To be done —
Print the rows verbatim, beginning at the line containing "How do I perform: Open the Mẫu" and continuing through the line containing "(x=1190, y=282)".
══ The data ══
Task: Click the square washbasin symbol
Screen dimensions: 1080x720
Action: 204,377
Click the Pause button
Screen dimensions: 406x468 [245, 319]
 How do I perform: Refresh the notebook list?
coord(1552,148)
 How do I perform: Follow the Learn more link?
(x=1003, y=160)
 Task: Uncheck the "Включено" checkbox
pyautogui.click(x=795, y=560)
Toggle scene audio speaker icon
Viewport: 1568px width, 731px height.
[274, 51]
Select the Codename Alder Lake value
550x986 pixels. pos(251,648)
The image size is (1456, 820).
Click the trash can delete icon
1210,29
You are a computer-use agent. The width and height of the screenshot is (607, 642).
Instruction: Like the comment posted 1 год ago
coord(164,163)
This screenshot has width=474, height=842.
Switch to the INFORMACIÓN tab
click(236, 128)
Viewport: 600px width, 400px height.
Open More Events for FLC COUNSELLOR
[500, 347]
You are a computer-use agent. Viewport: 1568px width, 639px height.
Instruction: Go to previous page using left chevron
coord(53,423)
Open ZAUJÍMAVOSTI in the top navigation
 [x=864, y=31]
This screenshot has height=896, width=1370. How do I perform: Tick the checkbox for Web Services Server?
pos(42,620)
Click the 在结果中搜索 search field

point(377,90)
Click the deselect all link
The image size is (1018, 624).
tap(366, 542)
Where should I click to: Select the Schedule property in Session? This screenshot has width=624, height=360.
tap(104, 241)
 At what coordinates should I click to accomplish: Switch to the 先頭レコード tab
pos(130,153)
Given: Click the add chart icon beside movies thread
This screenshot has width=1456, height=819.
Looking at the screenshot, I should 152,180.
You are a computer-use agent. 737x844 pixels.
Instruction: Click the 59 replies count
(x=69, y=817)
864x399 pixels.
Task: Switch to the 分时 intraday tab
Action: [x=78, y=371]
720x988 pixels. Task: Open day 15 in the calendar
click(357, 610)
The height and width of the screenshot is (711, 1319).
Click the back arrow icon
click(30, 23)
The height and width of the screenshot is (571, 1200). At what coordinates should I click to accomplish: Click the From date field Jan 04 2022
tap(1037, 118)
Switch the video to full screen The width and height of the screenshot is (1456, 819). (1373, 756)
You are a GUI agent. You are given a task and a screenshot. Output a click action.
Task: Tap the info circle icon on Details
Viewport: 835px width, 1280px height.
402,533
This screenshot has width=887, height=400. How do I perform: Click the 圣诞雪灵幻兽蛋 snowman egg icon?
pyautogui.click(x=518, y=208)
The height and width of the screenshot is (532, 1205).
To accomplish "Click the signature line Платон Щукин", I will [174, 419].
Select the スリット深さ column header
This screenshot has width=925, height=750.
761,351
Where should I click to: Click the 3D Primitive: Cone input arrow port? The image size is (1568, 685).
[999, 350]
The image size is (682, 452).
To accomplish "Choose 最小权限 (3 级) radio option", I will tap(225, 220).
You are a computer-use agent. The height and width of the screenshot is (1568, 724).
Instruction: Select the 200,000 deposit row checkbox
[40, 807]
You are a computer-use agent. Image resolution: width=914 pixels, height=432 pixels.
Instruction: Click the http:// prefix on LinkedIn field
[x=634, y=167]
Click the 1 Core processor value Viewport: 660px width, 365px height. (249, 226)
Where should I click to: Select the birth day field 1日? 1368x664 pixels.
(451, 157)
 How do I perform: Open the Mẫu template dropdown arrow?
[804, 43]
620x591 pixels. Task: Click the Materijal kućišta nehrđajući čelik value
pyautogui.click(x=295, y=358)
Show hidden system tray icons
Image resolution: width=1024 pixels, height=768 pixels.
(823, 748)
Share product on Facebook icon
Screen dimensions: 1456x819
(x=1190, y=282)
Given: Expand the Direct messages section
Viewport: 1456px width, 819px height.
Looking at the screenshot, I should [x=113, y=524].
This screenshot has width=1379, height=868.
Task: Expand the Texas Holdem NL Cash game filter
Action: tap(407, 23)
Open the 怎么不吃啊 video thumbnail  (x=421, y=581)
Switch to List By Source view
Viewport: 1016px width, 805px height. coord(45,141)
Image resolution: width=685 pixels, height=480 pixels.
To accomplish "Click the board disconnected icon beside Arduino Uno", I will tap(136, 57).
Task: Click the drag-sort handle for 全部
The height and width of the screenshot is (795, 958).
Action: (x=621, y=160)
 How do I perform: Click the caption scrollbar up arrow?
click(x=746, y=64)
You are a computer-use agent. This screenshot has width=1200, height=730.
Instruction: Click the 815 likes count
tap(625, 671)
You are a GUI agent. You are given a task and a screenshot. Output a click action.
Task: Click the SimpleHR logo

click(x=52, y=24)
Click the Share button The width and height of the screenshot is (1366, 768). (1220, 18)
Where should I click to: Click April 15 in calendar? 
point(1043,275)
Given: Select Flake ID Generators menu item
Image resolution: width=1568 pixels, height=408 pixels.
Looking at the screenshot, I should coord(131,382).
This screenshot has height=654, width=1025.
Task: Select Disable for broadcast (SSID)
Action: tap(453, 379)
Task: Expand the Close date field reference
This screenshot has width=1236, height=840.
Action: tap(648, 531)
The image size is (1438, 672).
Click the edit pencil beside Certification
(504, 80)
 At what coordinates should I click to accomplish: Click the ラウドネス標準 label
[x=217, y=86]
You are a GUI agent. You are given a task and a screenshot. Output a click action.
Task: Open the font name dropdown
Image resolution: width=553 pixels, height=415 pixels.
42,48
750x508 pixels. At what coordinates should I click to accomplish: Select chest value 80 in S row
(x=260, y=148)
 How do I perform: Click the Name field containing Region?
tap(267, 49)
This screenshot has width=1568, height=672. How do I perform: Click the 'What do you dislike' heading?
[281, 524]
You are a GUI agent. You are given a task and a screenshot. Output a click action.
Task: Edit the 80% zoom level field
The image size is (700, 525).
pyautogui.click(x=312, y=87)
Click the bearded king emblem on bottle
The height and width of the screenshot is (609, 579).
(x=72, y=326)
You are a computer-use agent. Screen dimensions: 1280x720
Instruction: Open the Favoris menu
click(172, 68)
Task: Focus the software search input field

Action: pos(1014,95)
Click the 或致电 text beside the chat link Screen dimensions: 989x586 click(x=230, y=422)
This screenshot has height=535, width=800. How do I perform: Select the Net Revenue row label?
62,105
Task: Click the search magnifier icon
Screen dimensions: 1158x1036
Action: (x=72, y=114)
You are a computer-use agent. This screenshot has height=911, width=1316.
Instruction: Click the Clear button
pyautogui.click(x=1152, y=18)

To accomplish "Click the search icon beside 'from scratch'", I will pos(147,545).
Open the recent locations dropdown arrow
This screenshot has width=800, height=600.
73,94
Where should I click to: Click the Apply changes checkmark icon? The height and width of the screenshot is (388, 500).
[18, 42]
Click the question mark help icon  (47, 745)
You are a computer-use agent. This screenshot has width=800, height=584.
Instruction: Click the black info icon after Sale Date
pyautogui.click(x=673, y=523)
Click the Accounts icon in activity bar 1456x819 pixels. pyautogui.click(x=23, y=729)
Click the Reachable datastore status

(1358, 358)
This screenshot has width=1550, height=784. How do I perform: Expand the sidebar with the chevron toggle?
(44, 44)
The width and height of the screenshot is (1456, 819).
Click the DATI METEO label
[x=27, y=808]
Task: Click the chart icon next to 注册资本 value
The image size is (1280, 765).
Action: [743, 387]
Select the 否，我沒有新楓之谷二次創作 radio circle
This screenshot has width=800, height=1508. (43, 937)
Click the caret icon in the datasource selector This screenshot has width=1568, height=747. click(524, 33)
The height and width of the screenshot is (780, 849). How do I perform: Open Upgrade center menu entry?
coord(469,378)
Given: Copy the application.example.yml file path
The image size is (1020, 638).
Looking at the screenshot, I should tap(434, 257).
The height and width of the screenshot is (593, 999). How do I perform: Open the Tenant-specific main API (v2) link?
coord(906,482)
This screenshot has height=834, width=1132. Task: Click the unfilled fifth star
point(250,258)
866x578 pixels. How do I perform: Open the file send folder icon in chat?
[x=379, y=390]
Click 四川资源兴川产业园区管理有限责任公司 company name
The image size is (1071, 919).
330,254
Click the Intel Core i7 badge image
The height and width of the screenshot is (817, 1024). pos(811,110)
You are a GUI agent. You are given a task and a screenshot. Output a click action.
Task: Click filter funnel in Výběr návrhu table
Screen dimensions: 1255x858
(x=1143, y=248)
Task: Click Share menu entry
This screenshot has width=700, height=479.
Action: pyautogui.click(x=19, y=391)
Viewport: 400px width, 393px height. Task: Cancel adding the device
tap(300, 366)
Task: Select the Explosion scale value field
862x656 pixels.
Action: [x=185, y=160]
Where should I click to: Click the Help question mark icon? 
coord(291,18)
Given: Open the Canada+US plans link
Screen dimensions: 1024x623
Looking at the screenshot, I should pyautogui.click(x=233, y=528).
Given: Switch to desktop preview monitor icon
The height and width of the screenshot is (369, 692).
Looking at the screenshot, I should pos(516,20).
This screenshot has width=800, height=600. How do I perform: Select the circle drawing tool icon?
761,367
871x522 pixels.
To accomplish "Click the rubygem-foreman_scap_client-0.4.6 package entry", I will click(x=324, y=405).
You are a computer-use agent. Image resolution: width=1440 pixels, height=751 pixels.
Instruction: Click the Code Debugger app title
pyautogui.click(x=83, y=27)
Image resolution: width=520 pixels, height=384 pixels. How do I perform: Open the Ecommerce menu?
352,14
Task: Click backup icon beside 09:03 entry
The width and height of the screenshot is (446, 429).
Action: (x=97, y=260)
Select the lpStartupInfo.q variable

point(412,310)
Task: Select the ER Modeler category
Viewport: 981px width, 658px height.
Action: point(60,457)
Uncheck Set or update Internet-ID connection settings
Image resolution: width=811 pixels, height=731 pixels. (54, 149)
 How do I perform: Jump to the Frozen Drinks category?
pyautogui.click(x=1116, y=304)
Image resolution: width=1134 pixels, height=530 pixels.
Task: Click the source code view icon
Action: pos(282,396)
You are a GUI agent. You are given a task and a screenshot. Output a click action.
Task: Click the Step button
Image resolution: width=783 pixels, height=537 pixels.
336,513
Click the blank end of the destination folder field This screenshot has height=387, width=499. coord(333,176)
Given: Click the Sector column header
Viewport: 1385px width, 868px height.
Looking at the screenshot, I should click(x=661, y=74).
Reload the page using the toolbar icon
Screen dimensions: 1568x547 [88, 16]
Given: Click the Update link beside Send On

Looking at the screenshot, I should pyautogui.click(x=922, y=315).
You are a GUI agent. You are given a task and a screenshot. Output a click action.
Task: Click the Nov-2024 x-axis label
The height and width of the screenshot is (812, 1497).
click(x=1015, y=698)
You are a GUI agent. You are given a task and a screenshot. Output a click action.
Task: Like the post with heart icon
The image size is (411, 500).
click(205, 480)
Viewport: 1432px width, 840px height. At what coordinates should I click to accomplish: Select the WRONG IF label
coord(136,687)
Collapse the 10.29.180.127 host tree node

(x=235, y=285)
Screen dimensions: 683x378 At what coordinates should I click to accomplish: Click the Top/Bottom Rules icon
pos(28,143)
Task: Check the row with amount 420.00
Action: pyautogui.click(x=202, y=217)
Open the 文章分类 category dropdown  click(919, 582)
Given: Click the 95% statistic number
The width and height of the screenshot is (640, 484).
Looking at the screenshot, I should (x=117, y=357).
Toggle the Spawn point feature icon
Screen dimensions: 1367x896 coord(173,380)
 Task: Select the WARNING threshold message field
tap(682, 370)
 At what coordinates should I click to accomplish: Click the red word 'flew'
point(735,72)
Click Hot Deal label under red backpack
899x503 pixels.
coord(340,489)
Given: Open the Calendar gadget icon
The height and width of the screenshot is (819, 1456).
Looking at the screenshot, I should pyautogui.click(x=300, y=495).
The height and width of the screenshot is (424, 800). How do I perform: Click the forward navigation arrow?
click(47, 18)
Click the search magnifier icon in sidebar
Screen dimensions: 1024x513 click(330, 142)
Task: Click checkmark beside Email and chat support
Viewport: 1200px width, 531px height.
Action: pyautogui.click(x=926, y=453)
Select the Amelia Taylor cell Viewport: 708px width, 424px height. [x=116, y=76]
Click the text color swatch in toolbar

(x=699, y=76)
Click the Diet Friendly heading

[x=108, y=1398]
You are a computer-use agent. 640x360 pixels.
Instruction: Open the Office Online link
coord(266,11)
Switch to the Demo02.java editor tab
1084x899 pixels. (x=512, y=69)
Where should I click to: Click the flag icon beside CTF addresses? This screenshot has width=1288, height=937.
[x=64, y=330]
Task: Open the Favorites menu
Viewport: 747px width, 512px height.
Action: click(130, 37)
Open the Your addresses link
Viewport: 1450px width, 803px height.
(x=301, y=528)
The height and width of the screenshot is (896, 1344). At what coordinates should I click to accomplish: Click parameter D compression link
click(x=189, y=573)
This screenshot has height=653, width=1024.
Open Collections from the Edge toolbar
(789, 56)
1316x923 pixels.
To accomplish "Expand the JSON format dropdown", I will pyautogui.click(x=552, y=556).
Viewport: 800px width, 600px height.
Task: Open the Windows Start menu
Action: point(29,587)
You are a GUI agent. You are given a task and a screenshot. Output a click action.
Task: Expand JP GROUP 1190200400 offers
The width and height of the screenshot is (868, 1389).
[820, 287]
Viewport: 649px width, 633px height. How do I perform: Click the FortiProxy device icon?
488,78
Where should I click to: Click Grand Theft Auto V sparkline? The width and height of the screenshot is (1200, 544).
═══
Output —
 How do I perform: Open the Mẫu template dropdown arrow?
[804, 43]
620x591 pixels. Task: Click the Materijal kućišta nehrđajući čelik value
pyautogui.click(x=295, y=358)
Show hidden system tray icons
Image resolution: width=1024 pixels, height=768 pixels.
(823, 748)
Share product on Facebook icon
Screen dimensions: 1456x819
(x=1190, y=282)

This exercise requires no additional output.